Cable news giants allowed Zimmerman attorney to have his cake and eat it, too

SANFORD -- You've no doubt heard the catch phrase, "I am Trayvon Martin." Well, try this one on for size: "I am Mark O'Mara."

I am the sharp dressed middle-age (and polished) attorney annointed by the press as a star compared to the bozos who dumped Mr. Zimmerman, villified in the black community as a racist for shooting an unarmed African-American teen and glorified by gun-rights empowered by politicians to "stand their ground."

The latter is a a stand even O'Mara has hinted he may not use to defend against the fire-breathing special prosecutor intent on treating a 12-year-old as an "adult" in a murder case that reinforces her "tough-on-crime" personna.

Let me dare to put this out there: Is Mark O'Mara is a hypocrite for talking a judge into sealing his publicly-demonized client because as he put it, he wants the case tried in front of a jury and not in the media?

I ask this because what did O'Mara do just a few hours later? He appeared "via satellite" on CNN's "360 with Anderson Cooper" and did precisely the opposite of what he told the judge: He talked about the case. He seized the moment to "humanize" his client, to generate sympathy.

Cooper, to his credit, seized the moment with insightful questions, but he never addressed the irony of the day from a journalism point of view.

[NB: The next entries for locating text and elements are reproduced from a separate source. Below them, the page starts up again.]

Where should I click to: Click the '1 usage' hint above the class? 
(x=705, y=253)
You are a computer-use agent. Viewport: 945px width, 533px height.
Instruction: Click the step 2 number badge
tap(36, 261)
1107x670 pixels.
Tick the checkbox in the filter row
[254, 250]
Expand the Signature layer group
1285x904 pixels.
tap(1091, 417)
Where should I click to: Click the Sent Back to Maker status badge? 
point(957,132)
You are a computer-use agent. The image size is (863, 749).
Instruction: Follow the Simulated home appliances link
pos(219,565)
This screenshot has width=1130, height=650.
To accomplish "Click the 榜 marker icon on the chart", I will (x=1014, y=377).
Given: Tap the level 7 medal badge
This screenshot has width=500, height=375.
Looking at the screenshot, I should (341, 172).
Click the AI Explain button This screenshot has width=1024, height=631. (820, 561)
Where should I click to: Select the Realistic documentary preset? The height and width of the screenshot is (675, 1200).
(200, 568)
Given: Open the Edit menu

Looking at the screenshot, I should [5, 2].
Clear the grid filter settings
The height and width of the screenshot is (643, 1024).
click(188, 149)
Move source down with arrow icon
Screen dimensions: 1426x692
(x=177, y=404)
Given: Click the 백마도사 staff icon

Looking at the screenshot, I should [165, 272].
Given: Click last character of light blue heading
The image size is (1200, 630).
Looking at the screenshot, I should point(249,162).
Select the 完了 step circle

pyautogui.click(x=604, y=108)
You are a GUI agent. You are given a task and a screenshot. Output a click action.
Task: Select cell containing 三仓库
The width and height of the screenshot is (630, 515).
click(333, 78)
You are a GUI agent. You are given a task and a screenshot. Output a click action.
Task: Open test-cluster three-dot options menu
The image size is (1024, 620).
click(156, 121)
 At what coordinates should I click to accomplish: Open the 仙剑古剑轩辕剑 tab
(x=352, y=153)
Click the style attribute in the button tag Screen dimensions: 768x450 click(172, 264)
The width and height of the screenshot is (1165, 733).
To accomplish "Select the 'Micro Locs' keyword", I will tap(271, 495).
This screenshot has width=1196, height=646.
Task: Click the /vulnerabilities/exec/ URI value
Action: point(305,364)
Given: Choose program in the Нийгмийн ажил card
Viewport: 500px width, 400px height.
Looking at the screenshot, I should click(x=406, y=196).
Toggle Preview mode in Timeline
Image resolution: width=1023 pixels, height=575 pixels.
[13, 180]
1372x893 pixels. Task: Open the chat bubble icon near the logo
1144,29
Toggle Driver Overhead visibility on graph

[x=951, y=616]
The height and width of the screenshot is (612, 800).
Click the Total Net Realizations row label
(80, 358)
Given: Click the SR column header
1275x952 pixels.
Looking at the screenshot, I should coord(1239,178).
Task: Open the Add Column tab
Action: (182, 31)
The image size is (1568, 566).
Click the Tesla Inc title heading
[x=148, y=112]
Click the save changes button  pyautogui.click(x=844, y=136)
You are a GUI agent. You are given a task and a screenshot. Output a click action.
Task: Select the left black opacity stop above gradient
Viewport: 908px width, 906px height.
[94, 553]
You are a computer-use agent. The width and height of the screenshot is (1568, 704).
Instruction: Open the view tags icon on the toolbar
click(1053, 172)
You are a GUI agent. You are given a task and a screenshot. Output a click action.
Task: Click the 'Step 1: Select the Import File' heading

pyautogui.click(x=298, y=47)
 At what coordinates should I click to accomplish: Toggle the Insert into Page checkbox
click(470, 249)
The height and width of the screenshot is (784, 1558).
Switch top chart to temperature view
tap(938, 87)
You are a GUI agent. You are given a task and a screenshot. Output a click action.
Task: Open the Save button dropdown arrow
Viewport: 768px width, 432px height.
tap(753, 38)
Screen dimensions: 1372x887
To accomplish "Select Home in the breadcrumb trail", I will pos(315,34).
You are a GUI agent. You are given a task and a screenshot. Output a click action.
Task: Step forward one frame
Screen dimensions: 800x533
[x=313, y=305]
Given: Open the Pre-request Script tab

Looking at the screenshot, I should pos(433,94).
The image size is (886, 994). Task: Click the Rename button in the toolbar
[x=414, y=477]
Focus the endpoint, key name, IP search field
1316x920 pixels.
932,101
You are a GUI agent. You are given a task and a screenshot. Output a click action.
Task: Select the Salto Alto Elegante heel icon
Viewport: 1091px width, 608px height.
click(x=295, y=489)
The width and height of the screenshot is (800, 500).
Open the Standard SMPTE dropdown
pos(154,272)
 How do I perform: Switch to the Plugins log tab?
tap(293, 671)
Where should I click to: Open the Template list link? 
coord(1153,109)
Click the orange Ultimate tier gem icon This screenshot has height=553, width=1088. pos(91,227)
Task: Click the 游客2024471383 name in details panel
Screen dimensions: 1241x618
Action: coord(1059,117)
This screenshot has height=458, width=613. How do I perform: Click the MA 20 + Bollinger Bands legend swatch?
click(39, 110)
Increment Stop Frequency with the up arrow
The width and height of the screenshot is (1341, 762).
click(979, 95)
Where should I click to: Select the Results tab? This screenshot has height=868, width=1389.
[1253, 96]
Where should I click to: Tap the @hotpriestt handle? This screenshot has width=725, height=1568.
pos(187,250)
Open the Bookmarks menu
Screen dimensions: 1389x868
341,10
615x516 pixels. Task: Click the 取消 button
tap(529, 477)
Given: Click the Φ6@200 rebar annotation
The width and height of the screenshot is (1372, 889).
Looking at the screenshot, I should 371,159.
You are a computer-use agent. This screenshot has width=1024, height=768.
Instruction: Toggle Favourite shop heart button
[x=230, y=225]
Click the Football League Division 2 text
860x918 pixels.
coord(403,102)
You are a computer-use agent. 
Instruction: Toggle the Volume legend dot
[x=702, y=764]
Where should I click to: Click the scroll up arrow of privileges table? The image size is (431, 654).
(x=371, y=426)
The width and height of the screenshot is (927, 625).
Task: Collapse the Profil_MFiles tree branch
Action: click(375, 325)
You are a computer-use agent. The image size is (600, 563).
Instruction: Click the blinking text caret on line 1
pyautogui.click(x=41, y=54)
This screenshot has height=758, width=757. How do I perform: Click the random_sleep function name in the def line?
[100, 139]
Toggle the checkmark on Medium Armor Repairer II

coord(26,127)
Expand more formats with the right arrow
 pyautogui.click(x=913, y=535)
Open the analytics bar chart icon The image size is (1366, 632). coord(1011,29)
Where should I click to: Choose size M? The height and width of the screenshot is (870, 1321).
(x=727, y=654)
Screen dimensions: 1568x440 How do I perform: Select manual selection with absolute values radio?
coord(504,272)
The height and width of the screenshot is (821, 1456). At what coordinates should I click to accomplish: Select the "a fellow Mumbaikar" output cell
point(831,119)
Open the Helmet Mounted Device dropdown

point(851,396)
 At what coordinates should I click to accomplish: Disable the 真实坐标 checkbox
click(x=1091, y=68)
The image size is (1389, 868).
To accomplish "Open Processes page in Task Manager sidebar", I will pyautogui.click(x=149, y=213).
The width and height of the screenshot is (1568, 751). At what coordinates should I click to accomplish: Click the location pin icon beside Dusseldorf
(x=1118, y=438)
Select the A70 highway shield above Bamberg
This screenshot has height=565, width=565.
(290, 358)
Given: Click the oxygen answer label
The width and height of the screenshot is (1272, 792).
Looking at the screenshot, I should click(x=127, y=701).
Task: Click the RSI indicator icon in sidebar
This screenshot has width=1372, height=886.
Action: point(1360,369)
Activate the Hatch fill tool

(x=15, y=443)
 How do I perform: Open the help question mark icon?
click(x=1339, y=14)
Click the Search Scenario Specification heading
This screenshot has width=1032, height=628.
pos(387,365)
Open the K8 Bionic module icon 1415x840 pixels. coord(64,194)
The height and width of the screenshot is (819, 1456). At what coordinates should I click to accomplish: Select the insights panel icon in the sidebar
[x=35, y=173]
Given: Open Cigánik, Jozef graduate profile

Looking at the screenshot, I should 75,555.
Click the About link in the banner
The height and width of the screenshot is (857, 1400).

Was O'Mara being hypocritical by asking a judge to seal his client's public file from the press and then going on CNN and talking about the case? And what does that say about the journalism integrity of CNN or MSNBC or the other cable giants that allowed O'Mara to have his cake and eat it, too?

And even asa judge was scheduled to hear a media lawsuit to unseal Zimmerman's file led by the Miami Herald and other Florida media outlets, O'Mara has been a regular on Cable news, even acknowledging Zimmerman's impromptu website generated a couple hundred thousand. The judge is expected to focus on the latter first.